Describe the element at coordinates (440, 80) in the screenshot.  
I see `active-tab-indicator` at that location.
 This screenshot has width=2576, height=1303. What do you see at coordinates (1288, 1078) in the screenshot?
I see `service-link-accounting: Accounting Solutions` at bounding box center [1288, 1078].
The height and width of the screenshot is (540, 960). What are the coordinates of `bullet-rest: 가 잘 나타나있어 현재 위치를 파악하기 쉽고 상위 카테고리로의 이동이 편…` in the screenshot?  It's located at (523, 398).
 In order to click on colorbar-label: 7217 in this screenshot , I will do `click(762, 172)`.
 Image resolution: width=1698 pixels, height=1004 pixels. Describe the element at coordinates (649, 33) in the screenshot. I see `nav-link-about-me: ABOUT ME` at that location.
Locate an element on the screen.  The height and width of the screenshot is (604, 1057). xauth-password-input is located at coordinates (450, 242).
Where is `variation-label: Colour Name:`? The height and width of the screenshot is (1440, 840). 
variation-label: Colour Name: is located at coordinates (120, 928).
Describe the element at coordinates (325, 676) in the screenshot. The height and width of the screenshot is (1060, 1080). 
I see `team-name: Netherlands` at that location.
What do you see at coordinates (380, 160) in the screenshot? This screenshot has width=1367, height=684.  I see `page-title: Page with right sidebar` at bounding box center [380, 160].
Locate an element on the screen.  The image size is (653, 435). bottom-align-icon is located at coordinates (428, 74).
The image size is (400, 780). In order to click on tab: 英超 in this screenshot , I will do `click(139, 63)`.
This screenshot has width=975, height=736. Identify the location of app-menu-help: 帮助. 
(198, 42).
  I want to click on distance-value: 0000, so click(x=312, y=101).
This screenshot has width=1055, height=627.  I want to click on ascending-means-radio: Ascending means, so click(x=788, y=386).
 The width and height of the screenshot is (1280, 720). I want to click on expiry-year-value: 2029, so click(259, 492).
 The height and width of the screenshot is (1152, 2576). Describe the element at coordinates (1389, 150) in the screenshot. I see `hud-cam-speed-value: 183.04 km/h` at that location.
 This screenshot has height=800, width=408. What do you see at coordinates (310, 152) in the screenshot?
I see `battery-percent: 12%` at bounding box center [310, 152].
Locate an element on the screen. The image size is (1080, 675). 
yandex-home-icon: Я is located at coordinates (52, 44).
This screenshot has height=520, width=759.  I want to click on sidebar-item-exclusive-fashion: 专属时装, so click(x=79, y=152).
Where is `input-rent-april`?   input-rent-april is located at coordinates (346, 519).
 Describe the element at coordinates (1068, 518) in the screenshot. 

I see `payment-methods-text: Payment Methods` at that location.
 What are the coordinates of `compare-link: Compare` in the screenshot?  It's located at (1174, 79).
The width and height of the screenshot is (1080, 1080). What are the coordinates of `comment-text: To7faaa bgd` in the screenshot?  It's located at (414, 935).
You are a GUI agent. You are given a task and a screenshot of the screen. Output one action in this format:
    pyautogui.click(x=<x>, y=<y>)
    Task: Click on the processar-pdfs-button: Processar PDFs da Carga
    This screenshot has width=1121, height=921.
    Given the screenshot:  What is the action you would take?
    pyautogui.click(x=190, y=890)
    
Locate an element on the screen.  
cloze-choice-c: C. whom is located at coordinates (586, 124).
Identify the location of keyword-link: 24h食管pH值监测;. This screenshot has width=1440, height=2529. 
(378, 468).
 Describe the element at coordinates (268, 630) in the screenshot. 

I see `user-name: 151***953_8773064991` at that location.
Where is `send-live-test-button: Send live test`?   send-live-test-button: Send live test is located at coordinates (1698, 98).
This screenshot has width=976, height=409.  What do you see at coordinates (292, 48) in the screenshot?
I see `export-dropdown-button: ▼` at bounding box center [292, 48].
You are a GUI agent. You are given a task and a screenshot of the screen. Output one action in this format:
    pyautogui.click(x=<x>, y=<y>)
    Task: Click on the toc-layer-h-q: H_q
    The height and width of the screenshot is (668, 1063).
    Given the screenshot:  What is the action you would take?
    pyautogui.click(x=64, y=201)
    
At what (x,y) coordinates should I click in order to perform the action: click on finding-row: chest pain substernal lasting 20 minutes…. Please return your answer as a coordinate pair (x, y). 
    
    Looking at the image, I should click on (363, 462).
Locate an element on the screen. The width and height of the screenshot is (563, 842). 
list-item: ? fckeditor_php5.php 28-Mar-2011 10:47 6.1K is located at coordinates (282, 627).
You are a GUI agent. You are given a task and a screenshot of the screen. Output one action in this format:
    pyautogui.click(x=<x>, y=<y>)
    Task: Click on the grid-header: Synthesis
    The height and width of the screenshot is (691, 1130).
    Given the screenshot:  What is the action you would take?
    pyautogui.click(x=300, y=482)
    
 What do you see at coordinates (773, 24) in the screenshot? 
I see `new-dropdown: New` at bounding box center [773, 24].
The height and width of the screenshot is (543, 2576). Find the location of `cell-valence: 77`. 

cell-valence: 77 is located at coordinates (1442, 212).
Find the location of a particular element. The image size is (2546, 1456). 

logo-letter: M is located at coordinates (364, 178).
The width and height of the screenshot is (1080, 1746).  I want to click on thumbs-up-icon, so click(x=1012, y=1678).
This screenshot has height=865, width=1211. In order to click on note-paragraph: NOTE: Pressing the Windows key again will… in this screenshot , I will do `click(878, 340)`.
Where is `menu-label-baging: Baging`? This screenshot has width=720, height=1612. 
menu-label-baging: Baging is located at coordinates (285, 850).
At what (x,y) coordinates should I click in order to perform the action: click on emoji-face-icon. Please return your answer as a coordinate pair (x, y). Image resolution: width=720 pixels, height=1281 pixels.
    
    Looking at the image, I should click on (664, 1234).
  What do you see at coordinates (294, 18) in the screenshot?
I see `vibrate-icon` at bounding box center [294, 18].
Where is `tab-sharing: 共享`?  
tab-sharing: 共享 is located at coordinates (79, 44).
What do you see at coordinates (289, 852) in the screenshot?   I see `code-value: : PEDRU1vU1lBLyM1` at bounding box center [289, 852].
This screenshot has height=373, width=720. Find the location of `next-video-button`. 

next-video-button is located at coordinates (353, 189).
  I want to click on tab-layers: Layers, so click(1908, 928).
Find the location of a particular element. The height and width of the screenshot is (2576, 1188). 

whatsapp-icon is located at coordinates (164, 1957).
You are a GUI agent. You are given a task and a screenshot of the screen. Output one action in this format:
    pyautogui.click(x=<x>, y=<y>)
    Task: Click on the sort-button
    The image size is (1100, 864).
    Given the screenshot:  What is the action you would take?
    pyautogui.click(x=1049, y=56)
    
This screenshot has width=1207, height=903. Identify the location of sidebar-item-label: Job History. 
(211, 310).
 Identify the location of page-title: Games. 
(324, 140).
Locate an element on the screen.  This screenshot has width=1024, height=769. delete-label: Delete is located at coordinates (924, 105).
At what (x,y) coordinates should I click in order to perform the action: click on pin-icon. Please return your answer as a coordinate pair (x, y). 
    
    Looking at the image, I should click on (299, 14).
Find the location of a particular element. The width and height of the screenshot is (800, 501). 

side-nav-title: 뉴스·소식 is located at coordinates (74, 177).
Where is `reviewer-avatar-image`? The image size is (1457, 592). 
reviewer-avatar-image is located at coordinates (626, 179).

○ ○ ○

Can you reproduce all of the material above, swapping every "Identify the location of" for "Find the position of" and leaving everything else as it is?

Task output ::
Describe the element at coordinates (440, 80) in the screenshot.  
I see `active-tab-indicator` at that location.
 This screenshot has width=2576, height=1303. What do you see at coordinates (1288, 1078) in the screenshot?
I see `service-link-accounting: Accounting Solutions` at bounding box center [1288, 1078].
The height and width of the screenshot is (540, 960). What are the coordinates of `bullet-rest: 가 잘 나타나있어 현재 위치를 파악하기 쉽고 상위 카테고리로의 이동이 편…` in the screenshot?  It's located at (523, 398).
 In order to click on colorbar-label: 7217 in this screenshot , I will do `click(762, 172)`.
 Image resolution: width=1698 pixels, height=1004 pixels. Describe the element at coordinates (649, 33) in the screenshot. I see `nav-link-about-me: ABOUT ME` at that location.
Locate an element on the screen.  The height and width of the screenshot is (604, 1057). xauth-password-input is located at coordinates (450, 242).
Where is `variation-label: Colour Name:`? The height and width of the screenshot is (1440, 840). 
variation-label: Colour Name: is located at coordinates (120, 928).
Describe the element at coordinates (325, 676) in the screenshot. The height and width of the screenshot is (1060, 1080). 
I see `team-name: Netherlands` at that location.
What do you see at coordinates (380, 160) in the screenshot? This screenshot has width=1367, height=684.  I see `page-title: Page with right sidebar` at bounding box center [380, 160].
Locate an element on the screen.  The image size is (653, 435). bottom-align-icon is located at coordinates (428, 74).
The image size is (400, 780). In order to click on tab: 英超 in this screenshot , I will do `click(139, 63)`.
This screenshot has width=975, height=736. Find the position of app-menu-help: 帮助. 
(198, 42).
  I want to click on distance-value: 0000, so click(x=312, y=101).
This screenshot has width=1055, height=627.  I want to click on ascending-means-radio: Ascending means, so click(x=788, y=386).
 The width and height of the screenshot is (1280, 720). I want to click on expiry-year-value: 2029, so click(259, 492).
 The height and width of the screenshot is (1152, 2576). Describe the element at coordinates (1389, 150) in the screenshot. I see `hud-cam-speed-value: 183.04 km/h` at that location.
 This screenshot has height=800, width=408. What do you see at coordinates (310, 152) in the screenshot?
I see `battery-percent: 12%` at bounding box center [310, 152].
Locate an element on the screen. The image size is (1080, 675). 
yandex-home-icon: Я is located at coordinates (52, 44).
This screenshot has height=520, width=759.  I want to click on sidebar-item-exclusive-fashion: 专属时装, so click(x=79, y=152).
Where is `input-rent-april`?   input-rent-april is located at coordinates (346, 519).
 Describe the element at coordinates (1068, 518) in the screenshot. 

I see `payment-methods-text: Payment Methods` at that location.
 What are the coordinates of `compare-link: Compare` in the screenshot?  It's located at (1174, 79).
The width and height of the screenshot is (1080, 1080). What are the coordinates of `comment-text: To7faaa bgd` in the screenshot?  It's located at (414, 935).
You are a GUI agent. You are given a task and a screenshot of the screen. Output one action in this format:
    pyautogui.click(x=<x>, y=<y>)
    Task: Click on the processar-pdfs-button: Processar PDFs da Carga
    This screenshot has width=1121, height=921.
    Given the screenshot:  What is the action you would take?
    pyautogui.click(x=190, y=890)
    
Locate an element on the screen.  
cloze-choice-c: C. whom is located at coordinates (586, 124).
Find the position of keyword-link: 24h食管pH值监测;. This screenshot has width=1440, height=2529. 
(378, 468).
 Describe the element at coordinates (268, 630) in the screenshot. 

I see `user-name: 151***953_8773064991` at that location.
Where is `send-live-test-button: Send live test`?   send-live-test-button: Send live test is located at coordinates (1698, 98).
This screenshot has width=976, height=409.  What do you see at coordinates (292, 48) in the screenshot?
I see `export-dropdown-button: ▼` at bounding box center [292, 48].
You are a GUI agent. You are given a task and a screenshot of the screen. Output one action in this format:
    pyautogui.click(x=<x>, y=<y>)
    Task: Click on the toc-layer-h-q: H_q
    The height and width of the screenshot is (668, 1063).
    Given the screenshot:  What is the action you would take?
    pyautogui.click(x=64, y=201)
    
At what (x,y) coordinates should I click in order to perform the action: click on finding-row: chest pain substernal lasting 20 minutes…. Please return your answer as a coordinate pair (x, y). 
    
    Looking at the image, I should click on (363, 462).
Locate an element on the screen. The width and height of the screenshot is (563, 842). 
list-item: ? fckeditor_php5.php 28-Mar-2011 10:47 6.1K is located at coordinates (282, 627).
You are a GUI agent. You are given a task and a screenshot of the screen. Output one action in this format:
    pyautogui.click(x=<x>, y=<y>)
    Task: Click on the grid-header: Synthesis
    The height and width of the screenshot is (691, 1130).
    Given the screenshot:  What is the action you would take?
    pyautogui.click(x=300, y=482)
    
 What do you see at coordinates (773, 24) in the screenshot? 
I see `new-dropdown: New` at bounding box center [773, 24].
The height and width of the screenshot is (543, 2576). Find the location of `cell-valence: 77`. 

cell-valence: 77 is located at coordinates (1442, 212).
Find the location of a particular element. The image size is (2546, 1456). 

logo-letter: M is located at coordinates (364, 178).
The width and height of the screenshot is (1080, 1746).  I want to click on thumbs-up-icon, so click(x=1012, y=1678).
This screenshot has height=865, width=1211. In order to click on note-paragraph: NOTE: Pressing the Windows key again will… in this screenshot , I will do `click(878, 340)`.
Where is `menu-label-baging: Baging`? This screenshot has width=720, height=1612. 
menu-label-baging: Baging is located at coordinates (285, 850).
At what (x,y) coordinates should I click in order to perform the action: click on emoji-face-icon. Please return your answer as a coordinate pair (x, y). Image resolution: width=720 pixels, height=1281 pixels.
    
    Looking at the image, I should click on (664, 1234).
  What do you see at coordinates (294, 18) in the screenshot?
I see `vibrate-icon` at bounding box center [294, 18].
Where is `tab-sharing: 共享`?  
tab-sharing: 共享 is located at coordinates (79, 44).
What do you see at coordinates (289, 852) in the screenshot?   I see `code-value: : PEDRU1vU1lBLyM1` at bounding box center [289, 852].
This screenshot has height=373, width=720. Find the location of `next-video-button`. 

next-video-button is located at coordinates (353, 189).
  I want to click on tab-layers: Layers, so click(1908, 928).
Find the location of a particular element. The height and width of the screenshot is (2576, 1188). 

whatsapp-icon is located at coordinates (164, 1957).
You are a GUI agent. You are given a task and a screenshot of the screen. Output one action in this format:
    pyautogui.click(x=<x>, y=<y>)
    Task: Click on the sort-button
    The image size is (1100, 864).
    Given the screenshot:  What is the action you would take?
    pyautogui.click(x=1049, y=56)
    
This screenshot has width=1207, height=903. Find the position of sidebar-item-label: Job History. 
(211, 310).
 Find the position of page-title: Games. 
(324, 140).
Locate an element on the screen.  This screenshot has width=1024, height=769. delete-label: Delete is located at coordinates (924, 105).
At what (x,y) coordinates should I click in order to perform the action: click on pin-icon. Please return your answer as a coordinate pair (x, y). 
    
    Looking at the image, I should click on (299, 14).
Find the location of a particular element. The width and height of the screenshot is (800, 501). 

side-nav-title: 뉴스·소식 is located at coordinates (74, 177).
Where is `reviewer-avatar-image`? The image size is (1457, 592). 
reviewer-avatar-image is located at coordinates (626, 179).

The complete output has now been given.